What you should do: Would you transcribe the data word for word?

Provided entries:
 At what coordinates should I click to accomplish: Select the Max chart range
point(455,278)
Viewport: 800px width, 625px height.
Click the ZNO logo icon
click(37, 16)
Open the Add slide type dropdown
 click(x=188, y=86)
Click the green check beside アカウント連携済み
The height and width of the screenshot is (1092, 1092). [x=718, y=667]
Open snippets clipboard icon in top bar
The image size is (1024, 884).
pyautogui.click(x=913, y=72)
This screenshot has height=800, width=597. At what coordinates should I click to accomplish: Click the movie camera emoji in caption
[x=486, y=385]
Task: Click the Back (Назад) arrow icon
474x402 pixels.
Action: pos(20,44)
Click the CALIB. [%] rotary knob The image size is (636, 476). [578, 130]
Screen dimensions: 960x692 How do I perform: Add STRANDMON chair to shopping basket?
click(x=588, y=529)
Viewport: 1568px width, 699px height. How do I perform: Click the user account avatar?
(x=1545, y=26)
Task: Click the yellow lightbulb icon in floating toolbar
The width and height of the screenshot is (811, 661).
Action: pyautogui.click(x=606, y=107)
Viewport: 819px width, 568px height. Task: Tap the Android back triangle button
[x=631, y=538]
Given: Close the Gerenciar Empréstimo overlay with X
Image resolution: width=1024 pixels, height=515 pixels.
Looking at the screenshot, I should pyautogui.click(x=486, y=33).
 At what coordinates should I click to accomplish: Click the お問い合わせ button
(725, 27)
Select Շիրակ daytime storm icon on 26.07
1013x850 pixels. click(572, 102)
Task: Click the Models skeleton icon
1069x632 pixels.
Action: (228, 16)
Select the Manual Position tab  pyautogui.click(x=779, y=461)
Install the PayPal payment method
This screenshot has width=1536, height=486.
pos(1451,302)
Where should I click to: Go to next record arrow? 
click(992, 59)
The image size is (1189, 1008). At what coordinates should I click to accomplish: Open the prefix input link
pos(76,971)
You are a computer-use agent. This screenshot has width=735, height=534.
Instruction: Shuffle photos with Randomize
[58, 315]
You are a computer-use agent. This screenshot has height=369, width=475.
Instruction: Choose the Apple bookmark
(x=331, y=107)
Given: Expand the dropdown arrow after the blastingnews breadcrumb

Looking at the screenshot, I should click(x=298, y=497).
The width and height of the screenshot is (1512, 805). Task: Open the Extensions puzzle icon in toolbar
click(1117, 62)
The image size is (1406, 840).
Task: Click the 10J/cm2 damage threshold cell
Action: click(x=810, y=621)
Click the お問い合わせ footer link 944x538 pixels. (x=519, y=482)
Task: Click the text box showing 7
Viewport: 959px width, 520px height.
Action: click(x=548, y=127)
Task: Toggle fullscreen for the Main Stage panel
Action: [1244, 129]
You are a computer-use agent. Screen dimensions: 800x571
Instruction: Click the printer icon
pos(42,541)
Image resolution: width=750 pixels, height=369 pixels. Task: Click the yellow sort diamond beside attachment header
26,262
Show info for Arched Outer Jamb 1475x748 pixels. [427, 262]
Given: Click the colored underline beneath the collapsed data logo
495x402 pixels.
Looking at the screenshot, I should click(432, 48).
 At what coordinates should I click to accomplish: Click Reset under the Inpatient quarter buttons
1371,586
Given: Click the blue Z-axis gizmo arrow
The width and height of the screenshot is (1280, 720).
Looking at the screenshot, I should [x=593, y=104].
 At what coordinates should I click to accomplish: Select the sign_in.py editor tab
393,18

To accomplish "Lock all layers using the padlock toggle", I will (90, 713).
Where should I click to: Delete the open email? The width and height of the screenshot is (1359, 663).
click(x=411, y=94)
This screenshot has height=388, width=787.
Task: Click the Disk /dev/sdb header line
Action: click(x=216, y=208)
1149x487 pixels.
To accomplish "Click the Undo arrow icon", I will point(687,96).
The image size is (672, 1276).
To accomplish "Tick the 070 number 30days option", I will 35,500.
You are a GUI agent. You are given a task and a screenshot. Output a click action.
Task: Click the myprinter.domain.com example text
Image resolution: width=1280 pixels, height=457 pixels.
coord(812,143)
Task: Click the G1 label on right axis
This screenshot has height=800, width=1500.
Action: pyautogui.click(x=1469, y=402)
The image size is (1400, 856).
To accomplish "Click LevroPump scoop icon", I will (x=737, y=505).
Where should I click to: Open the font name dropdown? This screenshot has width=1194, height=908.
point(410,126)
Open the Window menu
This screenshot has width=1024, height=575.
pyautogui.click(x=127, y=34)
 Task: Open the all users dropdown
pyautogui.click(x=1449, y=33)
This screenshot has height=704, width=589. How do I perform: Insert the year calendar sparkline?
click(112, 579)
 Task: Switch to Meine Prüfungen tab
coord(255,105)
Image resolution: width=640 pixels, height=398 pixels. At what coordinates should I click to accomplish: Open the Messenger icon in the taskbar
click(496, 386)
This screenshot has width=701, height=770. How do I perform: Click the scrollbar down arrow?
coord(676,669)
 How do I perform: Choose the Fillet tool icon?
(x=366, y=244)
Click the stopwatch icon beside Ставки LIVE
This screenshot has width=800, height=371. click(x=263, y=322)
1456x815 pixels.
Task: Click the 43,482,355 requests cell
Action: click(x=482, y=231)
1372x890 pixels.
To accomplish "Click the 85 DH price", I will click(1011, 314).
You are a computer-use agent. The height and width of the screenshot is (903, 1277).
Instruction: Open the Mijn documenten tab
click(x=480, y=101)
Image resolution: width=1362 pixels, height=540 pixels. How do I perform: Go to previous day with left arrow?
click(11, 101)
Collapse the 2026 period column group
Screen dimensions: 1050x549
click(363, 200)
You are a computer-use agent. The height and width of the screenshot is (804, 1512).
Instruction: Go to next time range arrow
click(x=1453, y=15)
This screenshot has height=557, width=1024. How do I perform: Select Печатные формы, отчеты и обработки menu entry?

Task answer:
 At what coordinates should I click to accomplish: Select the Max chart range
point(455,278)
Viewport: 800px width, 625px height.
Click the ZNO logo icon
click(37, 16)
Open the Add slide type dropdown
 click(x=188, y=86)
Click the green check beside アカウント連携済み
The height and width of the screenshot is (1092, 1092). [x=718, y=667]
Open snippets clipboard icon in top bar
The image size is (1024, 884).
pyautogui.click(x=913, y=72)
This screenshot has height=800, width=597. At what coordinates should I click to accomplish: Click the movie camera emoji in caption
[x=486, y=385]
Task: Click the Back (Назад) arrow icon
474x402 pixels.
Action: pos(20,44)
Click the CALIB. [%] rotary knob The image size is (636, 476). [578, 130]
Screen dimensions: 960x692 How do I perform: Add STRANDMON chair to shopping basket?
click(x=588, y=529)
Viewport: 1568px width, 699px height. How do I perform: Click the user account avatar?
(x=1545, y=26)
Task: Click the yellow lightbulb icon in floating toolbar
The width and height of the screenshot is (811, 661).
Action: pyautogui.click(x=606, y=107)
Viewport: 819px width, 568px height. Task: Tap the Android back triangle button
[x=631, y=538]
Given: Close the Gerenciar Empréstimo overlay with X
Image resolution: width=1024 pixels, height=515 pixels.
Looking at the screenshot, I should pyautogui.click(x=486, y=33).
 At what coordinates should I click to accomplish: Click the お問い合わせ button
(725, 27)
Select Շիրակ daytime storm icon on 26.07
1013x850 pixels. click(572, 102)
Task: Click the Models skeleton icon
1069x632 pixels.
Action: (228, 16)
Select the Manual Position tab  pyautogui.click(x=779, y=461)
Install the PayPal payment method
This screenshot has width=1536, height=486.
pos(1451,302)
Where should I click to: Go to next record arrow? 
click(992, 59)
The image size is (1189, 1008). At what coordinates should I click to accomplish: Open the prefix input link
pos(76,971)
You are a computer-use agent. This screenshot has width=735, height=534.
Instruction: Shuffle photos with Randomize
[58, 315]
You are a computer-use agent. This screenshot has height=369, width=475.
Instruction: Choose the Apple bookmark
(x=331, y=107)
Given: Expand the dropdown arrow after the blastingnews breadcrumb

Looking at the screenshot, I should click(x=298, y=497).
The width and height of the screenshot is (1512, 805). Task: Open the Extensions puzzle icon in toolbar
click(1117, 62)
The image size is (1406, 840).
Task: Click the 10J/cm2 damage threshold cell
Action: click(x=810, y=621)
Click the お問い合わせ footer link 944x538 pixels. (x=519, y=482)
Task: Click the text box showing 7
Viewport: 959px width, 520px height.
Action: click(x=548, y=127)
Task: Toggle fullscreen for the Main Stage panel
Action: [1244, 129]
You are a computer-use agent. Screen dimensions: 800x571
Instruction: Click the printer icon
pos(42,541)
Image resolution: width=750 pixels, height=369 pixels. Task: Click the yellow sort diamond beside attachment header
26,262
Show info for Arched Outer Jamb 1475x748 pixels. [427, 262]
Given: Click the colored underline beneath the collapsed data logo
495x402 pixels.
Looking at the screenshot, I should click(432, 48).
 At what coordinates should I click to accomplish: Click Reset under the Inpatient quarter buttons
1371,586
Given: Click the blue Z-axis gizmo arrow
The width and height of the screenshot is (1280, 720).
Looking at the screenshot, I should [x=593, y=104].
 At what coordinates should I click to accomplish: Select the sign_in.py editor tab
393,18

To accomplish "Lock all layers using the padlock toggle", I will (90, 713).
Where should I click to: Delete the open email? The width and height of the screenshot is (1359, 663).
click(x=411, y=94)
This screenshot has height=388, width=787.
Task: Click the Disk /dev/sdb header line
Action: click(x=216, y=208)
1149x487 pixels.
To accomplish "Click the Undo arrow icon", I will point(687,96).
The image size is (672, 1276).
To accomplish "Tick the 070 number 30days option", I will 35,500.
You are a GUI agent. You are given a task and a screenshot. Output a click action.
Task: Click the myprinter.domain.com example text
Image resolution: width=1280 pixels, height=457 pixels.
coord(812,143)
Task: Click the G1 label on right axis
This screenshot has height=800, width=1500.
Action: pyautogui.click(x=1469, y=402)
The image size is (1400, 856).
To accomplish "Click LevroPump scoop icon", I will (x=737, y=505).
Where should I click to: Open the font name dropdown? This screenshot has width=1194, height=908.
point(410,126)
Open the Window menu
This screenshot has width=1024, height=575.
pyautogui.click(x=127, y=34)
 Task: Open the all users dropdown
pyautogui.click(x=1449, y=33)
This screenshot has height=704, width=589. How do I perform: Insert the year calendar sparkline?
click(112, 579)
 Task: Switch to Meine Prüfungen tab
coord(255,105)
Image resolution: width=640 pixels, height=398 pixels. At what coordinates should I click to accomplish: Open the Messenger icon in the taskbar
click(496, 386)
This screenshot has width=701, height=770. How do I perform: Click the scrollbar down arrow?
coord(676,669)
 How do I perform: Choose the Fillet tool icon?
(x=366, y=244)
Click the stopwatch icon beside Ставки LIVE
This screenshot has width=800, height=371. click(x=263, y=322)
1456x815 pixels.
Task: Click the 43,482,355 requests cell
Action: click(x=482, y=231)
1372x890 pixels.
To accomplish "Click the 85 DH price", I will click(1011, 314).
You are a computer-use agent. The height and width of the screenshot is (903, 1277).
Instruction: Open the Mijn documenten tab
click(x=480, y=101)
Image resolution: width=1362 pixels, height=540 pixels. How do I perform: Go to previous day with left arrow?
click(11, 101)
Collapse the 2026 period column group
Screen dimensions: 1050x549
click(363, 200)
You are a computer-use agent. The height and width of the screenshot is (804, 1512).
Instruction: Go to next time range arrow
click(x=1453, y=15)
This screenshot has height=557, width=1024. How do I perform: Select Печатные формы, отчеты и обработки menu entry?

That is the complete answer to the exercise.